### EXERCISE TASKS
1 > In the Gemini reading list, please restate the part that opens with the words "The Vanishing Half by" and closes with "with Brit here.)", replacing "sisters" with "siblings" wherever it occurs.
2 > Decide whether each statement agrees with the Gemini reading list, answering yes or no and quoting the words that settle it: (a) Selin in The Idiot is 18 and Turkish-American; (b) in the Calvino novel, the reader meets a man named Ludmilla; (c) The Penelopiad gives a voice to Penelope's slain maids.

Gemini season is here, and we see books in your future – ones sure to complement your intellectually curious, playful and charming nature. As an air sign signified by the twins, you’re perceptive, adaptable and quick-witted, meaning you’re likely drawn to campus novels, ancient retellings, hyper-intelligent animal stories, narrators stuck between identities and tales of, yes, twins. These are the books that were made for you.
The Vanishing Half by Brit Bennett

If there’s one thing the twin flame Gemini loves, it’s a story with two sides, and The Vanishing Half is exactly that. Twin sisters Desiree and Stella finally escape their small hometown in search of a different life in New Orleans, only to lead lives that couldn’t be further apart. Desiree returns to her mother’s house with a dark-skinned child, while Stella has chosen to pass as white and cut herself off from her past. Through these sisters, Brit Bennett explores racism and colourism and considers whether someone can truly outrun their heritage. It will have a bright, inquisitive Gemini pondering for days. (Don’t just take our word for it, listen to Dua’s conversation with Brit here.)
If On A Winter’s Night A Traveller by Italo Calvino

A book about reading books, Italo Calvino’s novel is a playfully intellectual work of metafiction, and sure to keep an unpredictable Gemini intrigued. The book addresses ‘you’, the protagonist, who is also ‘the reader’ of the book, who finds themselves unable to finish a story, instead condemned to read the same first chapter over and over. On a mission to read further, the reader meets a woman, Ludmilla, with the same strange problem. This is a philosophical romp that meditates on reading, translation, storytelling and pokes fun at both real and entirely invented schools of thought. The perfect match for the curious, bookish Gemini who relishes a literary mind game.
The Idiot by Elif Batuman

If you’re an intellectually curious Gemini, you’ll love The Idiot. Witty and sharp Selin is 18, Turkish-American and off to Harvard. Despite being anything but idiotic, her deft mind starts to waver when she realises that everyone around her seems to have learnt social conventions and codes of adulthood that are completely opaque to her. Alongside a quirky cast of characters, Selin learns to navigate academia, identity and first love (or is it infatuation?). Geminis will love this intellectual-campus-chick-lit genre, along with Selin’s charisma and dry humour.
The Penelopiad by Margaret Atwood

With this contemporary retelling of the ancient tale of Penelope, wife of Odysseus and cousin of Helen of Troy, the questioning Gemini can rediscover a classic and satiate their analytical curiosity. In this dazzling reimagining of a Greek epic, Margaret Atwood turns the story of the quintessential faithful wife on its head and gives a voice to Penelope and her slain maids, hailing from Hades long after their unjust deaths. It’s a feminist companion piece to The Odyssey – but Odysseus ain’t such a hero now.

### RECORDS SHOWN
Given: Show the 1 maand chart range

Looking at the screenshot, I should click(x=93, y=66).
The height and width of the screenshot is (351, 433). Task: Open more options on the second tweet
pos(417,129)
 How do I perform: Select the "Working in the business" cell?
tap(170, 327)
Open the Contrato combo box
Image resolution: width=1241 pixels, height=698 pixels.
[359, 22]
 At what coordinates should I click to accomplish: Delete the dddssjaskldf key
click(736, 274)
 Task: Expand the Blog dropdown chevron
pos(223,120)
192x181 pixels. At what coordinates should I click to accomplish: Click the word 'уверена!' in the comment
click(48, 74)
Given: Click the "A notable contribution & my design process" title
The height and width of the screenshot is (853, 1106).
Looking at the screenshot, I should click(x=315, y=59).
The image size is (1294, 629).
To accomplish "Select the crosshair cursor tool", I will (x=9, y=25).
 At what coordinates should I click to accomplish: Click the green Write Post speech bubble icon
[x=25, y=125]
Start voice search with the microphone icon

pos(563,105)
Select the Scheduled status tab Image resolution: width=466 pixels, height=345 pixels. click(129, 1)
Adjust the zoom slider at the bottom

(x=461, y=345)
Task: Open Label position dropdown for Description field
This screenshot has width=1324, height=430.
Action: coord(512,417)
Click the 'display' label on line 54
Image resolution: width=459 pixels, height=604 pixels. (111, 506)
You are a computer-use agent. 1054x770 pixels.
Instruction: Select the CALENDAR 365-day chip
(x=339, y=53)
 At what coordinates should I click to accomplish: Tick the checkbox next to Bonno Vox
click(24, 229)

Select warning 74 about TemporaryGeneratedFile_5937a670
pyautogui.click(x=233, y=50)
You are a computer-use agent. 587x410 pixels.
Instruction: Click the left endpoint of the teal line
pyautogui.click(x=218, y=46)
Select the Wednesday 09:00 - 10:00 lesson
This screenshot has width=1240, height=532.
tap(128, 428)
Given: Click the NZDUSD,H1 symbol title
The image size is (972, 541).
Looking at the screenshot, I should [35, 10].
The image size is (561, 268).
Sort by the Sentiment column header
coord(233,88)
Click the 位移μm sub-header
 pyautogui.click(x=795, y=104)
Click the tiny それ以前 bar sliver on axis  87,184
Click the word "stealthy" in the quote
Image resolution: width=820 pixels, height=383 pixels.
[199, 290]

### RESPONSES FOR EACH TASK
1 >
The Vanishing Half by Brit Bennett

If there’s one thing the twin flame Gemini loves, it’s a story with two sides, and The Vanishing Half is exactly that. Twin siblings Desiree and Stella finally escape their small hometown in search of a different life in New Orleans, only to lead lives that couldn’t be further apart. Desiree returns to her mother’s house with a dark-skinned child, while Stella has chosen to pass as white and cut herself off from her past. Through these siblings, Brit Bennett explores racism and colourism and considers whether someone can truly outrun their heritage. It will have a bright, inquisitive Gemini pondering for days. (Don’t just take our word for it, listen to Dua’s conversation with Brit here.)

2 >
(a) Yes: "Selin is 18, Turkish-American and off to Harvard."
(b) No: "the reader meets a woman, Ludmilla, with the same strange problem."
(c) Yes: "gives a voice to Penelope and her slain maids"